Wir können als Politik natürlich schon die Rahmen setzen. Ich denke daran, dass wir gerade bundesgesetzlich festgelegt haben, dass die Bedarfsplanungseinheiten bei regionalen Besonderheiten geteilt werden können. Wir haben von Bayern aus zum Beispiel in die Bundesgesetzgebung eingebracht, dass die Kassenärztliche Vereinigung in Bayern die Mittelbereiche der hausärztlichen Versorgung noch teilen kann. Zum Beispiel waren Stadt und Landkreis Bamberg eine Einheit, die bisher überversorgt war, wo sich kein Arzt hätte niederlassen können. Jetzt wird die Einheit geteilt, und plötzlich können sich im Landkreis wieder Ärzte niederlassen. Das heißt, die Politik hat den Rahmen dessen, was die Kassenärztliche Vereinigung tun kann, als Bundesgesetzgeber schon verändert. Aber

im Zulassungsausschuss treffen die Ärzte und die Kassen die Entscheidungen.

Danke schön, Frau Ministerin. – Eine weitere Zwischenbemerkung vom Kollegen Leiner. Bitte schön.

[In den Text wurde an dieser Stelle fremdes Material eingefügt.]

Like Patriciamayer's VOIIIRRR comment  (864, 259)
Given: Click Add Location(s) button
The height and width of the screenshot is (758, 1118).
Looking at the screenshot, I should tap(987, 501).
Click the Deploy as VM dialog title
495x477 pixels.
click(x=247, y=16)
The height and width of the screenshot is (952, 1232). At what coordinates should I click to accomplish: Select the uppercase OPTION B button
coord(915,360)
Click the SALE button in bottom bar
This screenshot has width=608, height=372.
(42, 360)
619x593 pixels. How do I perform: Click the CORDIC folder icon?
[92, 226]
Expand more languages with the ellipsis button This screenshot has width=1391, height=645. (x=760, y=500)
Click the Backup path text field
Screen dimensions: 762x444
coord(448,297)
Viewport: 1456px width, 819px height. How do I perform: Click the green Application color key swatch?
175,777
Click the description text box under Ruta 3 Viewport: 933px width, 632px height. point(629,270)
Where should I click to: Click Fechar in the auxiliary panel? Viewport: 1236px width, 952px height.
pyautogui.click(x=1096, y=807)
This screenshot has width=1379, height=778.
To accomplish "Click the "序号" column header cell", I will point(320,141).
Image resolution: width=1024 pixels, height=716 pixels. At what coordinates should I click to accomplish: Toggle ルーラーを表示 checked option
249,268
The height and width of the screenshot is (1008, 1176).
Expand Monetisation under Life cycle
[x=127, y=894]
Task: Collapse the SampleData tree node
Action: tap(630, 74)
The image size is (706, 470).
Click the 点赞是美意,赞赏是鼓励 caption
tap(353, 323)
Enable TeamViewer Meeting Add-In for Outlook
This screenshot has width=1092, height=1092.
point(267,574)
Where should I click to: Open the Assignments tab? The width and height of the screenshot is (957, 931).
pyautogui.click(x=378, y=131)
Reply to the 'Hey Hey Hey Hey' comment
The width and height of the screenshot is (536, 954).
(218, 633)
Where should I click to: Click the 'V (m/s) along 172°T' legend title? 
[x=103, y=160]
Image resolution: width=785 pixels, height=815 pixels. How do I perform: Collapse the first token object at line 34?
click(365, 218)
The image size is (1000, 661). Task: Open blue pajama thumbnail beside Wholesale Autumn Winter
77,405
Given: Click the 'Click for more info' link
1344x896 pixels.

Frau Ministerin, vielen Dank für die Aufklärung; sie hat uns sehr geholfen. Wir können also doch den Rahmen festlegen, in dem sich die Zulassungsausschüsse bewegen können.

Nicht die Zulassungsausschüsse! Ich habe von den Bedarfsplanungseinheiten gesprochen, nicht vom Zulassungsausschuss.

Es ist natürlich völlig richtig, dass beim Zulassungsausschuss die Ärzte und die Kassen gefordert sind. Aber bei den Rahmenbedingungen können wir sehr wohl mitreden.

Auf Bundesebene, über die Bundesgesetzgebung.

Das sollten wir, glaube ich, ins Auge fassen und auch massiv tun.

Ich komme noch zu der Studie über die Versorgungssituation. Mir ist das ganz wichtig. Bisher betrachten wir die Versorgungsgebiete einmal von den niedergelassenen Ärzten her und zum anderen von der Krankenhauslandschaft her.